Cuban dissidents fast to press for release of political prisoners
Wednesday, April 7, 2004
HAVANA, Cuba (AFP): About 30 opponents of
President Fidel Castro launched a 24-hour fast Tuesday seeking the release of
more than 300 Cuban political prisoners, including 75 who were rounded up and
jailed in a crackdown a year ago. In a
cramped flat in the El Vedado neighborhood, seated under a huge red, white and
blue Cuban flag bearing the names of 75 dissidents sentenced to lengthy jail
terms last year family and friends demanded freedom for loved ones they say
are held in dismal conditions. Castro's
crackdown has brought condemnations from the United States and European Union.
"My husband Nelson is being harshly punished in Santiago de Cuba; I don't get
conjugal visits, they do not allow me to phone, he was in the hospital and
they packed him off in a rush back to a special confinement cell in jail,"
said Gloria Leal, wife of Nelson Aguiar Ramirez, president of the outlawed
Cuban Orthodox Party. The dissident is serving a 13-year jail term.
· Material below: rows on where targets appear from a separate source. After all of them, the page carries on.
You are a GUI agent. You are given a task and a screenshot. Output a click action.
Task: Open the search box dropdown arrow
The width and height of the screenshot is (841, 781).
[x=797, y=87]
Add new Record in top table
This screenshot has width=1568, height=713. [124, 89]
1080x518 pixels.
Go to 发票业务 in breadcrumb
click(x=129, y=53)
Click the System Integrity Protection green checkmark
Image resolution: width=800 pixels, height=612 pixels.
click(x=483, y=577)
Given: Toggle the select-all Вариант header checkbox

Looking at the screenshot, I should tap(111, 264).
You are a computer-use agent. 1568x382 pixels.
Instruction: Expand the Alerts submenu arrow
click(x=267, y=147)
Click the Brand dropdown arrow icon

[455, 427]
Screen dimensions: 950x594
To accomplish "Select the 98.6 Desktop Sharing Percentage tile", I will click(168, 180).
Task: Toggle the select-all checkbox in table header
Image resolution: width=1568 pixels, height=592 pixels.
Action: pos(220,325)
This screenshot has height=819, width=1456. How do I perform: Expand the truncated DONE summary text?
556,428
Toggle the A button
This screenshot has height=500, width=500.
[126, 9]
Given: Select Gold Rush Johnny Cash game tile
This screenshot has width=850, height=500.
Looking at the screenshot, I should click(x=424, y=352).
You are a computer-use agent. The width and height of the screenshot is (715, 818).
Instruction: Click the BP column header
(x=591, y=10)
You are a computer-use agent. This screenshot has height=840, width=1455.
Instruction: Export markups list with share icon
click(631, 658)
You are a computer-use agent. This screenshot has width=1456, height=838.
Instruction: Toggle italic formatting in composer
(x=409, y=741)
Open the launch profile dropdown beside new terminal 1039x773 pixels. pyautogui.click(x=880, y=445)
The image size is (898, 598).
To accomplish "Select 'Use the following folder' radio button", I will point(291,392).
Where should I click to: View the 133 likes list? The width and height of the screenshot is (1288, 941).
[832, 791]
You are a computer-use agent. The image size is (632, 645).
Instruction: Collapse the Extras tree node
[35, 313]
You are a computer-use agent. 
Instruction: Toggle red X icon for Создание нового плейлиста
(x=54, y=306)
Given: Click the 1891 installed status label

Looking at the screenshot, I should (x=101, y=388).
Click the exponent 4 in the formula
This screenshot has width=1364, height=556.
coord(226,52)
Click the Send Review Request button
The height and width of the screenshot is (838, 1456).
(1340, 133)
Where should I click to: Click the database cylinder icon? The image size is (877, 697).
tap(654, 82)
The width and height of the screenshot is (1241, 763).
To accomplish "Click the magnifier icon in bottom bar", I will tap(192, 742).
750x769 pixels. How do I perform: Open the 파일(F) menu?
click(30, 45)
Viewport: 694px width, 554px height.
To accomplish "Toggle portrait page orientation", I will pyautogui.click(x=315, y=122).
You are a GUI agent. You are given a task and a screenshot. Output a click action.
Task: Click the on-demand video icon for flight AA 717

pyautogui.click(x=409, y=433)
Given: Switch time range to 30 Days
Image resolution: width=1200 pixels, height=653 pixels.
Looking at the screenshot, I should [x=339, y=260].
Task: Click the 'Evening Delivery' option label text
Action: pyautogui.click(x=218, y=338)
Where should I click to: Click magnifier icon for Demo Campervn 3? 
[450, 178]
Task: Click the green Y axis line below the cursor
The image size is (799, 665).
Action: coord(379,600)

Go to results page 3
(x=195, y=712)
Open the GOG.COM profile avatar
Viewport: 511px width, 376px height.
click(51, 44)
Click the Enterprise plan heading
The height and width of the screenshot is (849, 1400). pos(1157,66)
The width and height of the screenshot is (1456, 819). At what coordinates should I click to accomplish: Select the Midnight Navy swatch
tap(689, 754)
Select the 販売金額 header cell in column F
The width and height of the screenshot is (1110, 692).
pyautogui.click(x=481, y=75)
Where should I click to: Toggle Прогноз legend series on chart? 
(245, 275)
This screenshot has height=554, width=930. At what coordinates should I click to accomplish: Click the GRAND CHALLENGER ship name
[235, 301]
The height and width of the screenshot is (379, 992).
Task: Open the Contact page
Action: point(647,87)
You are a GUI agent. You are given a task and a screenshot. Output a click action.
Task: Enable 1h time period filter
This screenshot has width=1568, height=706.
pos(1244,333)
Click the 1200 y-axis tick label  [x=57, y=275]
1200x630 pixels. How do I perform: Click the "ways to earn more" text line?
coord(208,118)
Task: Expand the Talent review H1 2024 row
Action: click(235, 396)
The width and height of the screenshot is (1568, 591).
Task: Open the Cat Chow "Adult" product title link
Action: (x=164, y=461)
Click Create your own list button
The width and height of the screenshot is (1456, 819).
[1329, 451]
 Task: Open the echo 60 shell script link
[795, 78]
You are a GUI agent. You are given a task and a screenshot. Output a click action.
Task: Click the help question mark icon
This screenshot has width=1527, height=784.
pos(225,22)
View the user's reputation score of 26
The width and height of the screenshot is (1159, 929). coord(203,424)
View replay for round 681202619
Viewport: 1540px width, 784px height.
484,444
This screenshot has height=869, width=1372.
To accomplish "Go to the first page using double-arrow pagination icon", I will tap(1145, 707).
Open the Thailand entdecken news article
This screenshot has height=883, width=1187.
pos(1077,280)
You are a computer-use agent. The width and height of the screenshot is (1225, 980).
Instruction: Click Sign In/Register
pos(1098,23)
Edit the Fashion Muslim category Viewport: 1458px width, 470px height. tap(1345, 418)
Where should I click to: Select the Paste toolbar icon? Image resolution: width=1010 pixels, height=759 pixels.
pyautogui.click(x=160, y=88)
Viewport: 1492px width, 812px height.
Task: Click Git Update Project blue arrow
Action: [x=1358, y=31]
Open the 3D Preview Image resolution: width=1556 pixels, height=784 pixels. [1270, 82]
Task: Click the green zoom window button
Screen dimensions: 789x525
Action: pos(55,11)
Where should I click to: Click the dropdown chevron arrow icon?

Foreign Minister Felipe Perez Roque has claimed an international "campaign of
exaggeration and lies" is being carried out over the 75 whom he insisted last
week "are treated with respect and no one bothers them. Their physical and
psychological well-being is looked after."
When she heard the minister's remarks, jailed economist Marta Beatriz Roque,
the only woman among the jailed 75, "decided not to accept the visit or the
food to which she was entitled" last week, dissident physician Francisco
Piruano said. Roque, former president of the
Association to Promote Civil Society, was jailed for 20 years. She is in the
prisoners' ward at Carlos Finlay Military Hospital in Havana for treatment of
diabetes and heart trouble. On April 1, for
the first time in more than a decade, with a UN vote on its human rights
record looming, Cuba partly opened two jails to the media amid a rising
international criticism of prison conditions.
The visit was limited to two prison hospitals however.
Cuba has rejected the idea of a visit by the UN High Commissioner for Human
Rights to the lone Communist-ruled country in the Americas. The last time the
International Red Cross visited Cuba's jails was in 1988 and they had been
closed for more than a decade to any foreign visitors.
Prominent dissident Oswaldo Paya meanwhile is urging the UN human rights
commission in Geneva to condemn the Cuban government in a vote this month,
arguing that not to do so "would be condemning the Cuban people."
"To keep silent or justify on this commission the lack of and the violation of
many rights in my country ... indeed would be condemning the Cuban people,"
Paya said in a letter. Paya, who won the
European Parliament's Sakharov prize in 2002, has spearheaded the Varela
Project, collecting 25,000 signatures seeking a referendum on political and
economic reforms, and called for the release of all political prisoners. Cuba
has rejected the request. The Varela Project
petition requests a referendum on five points -- freedom of expression and
association, freedom of enterprise, amnesty for political prisoners, a new
electoral law and, if the referendum is approved, elections within a year.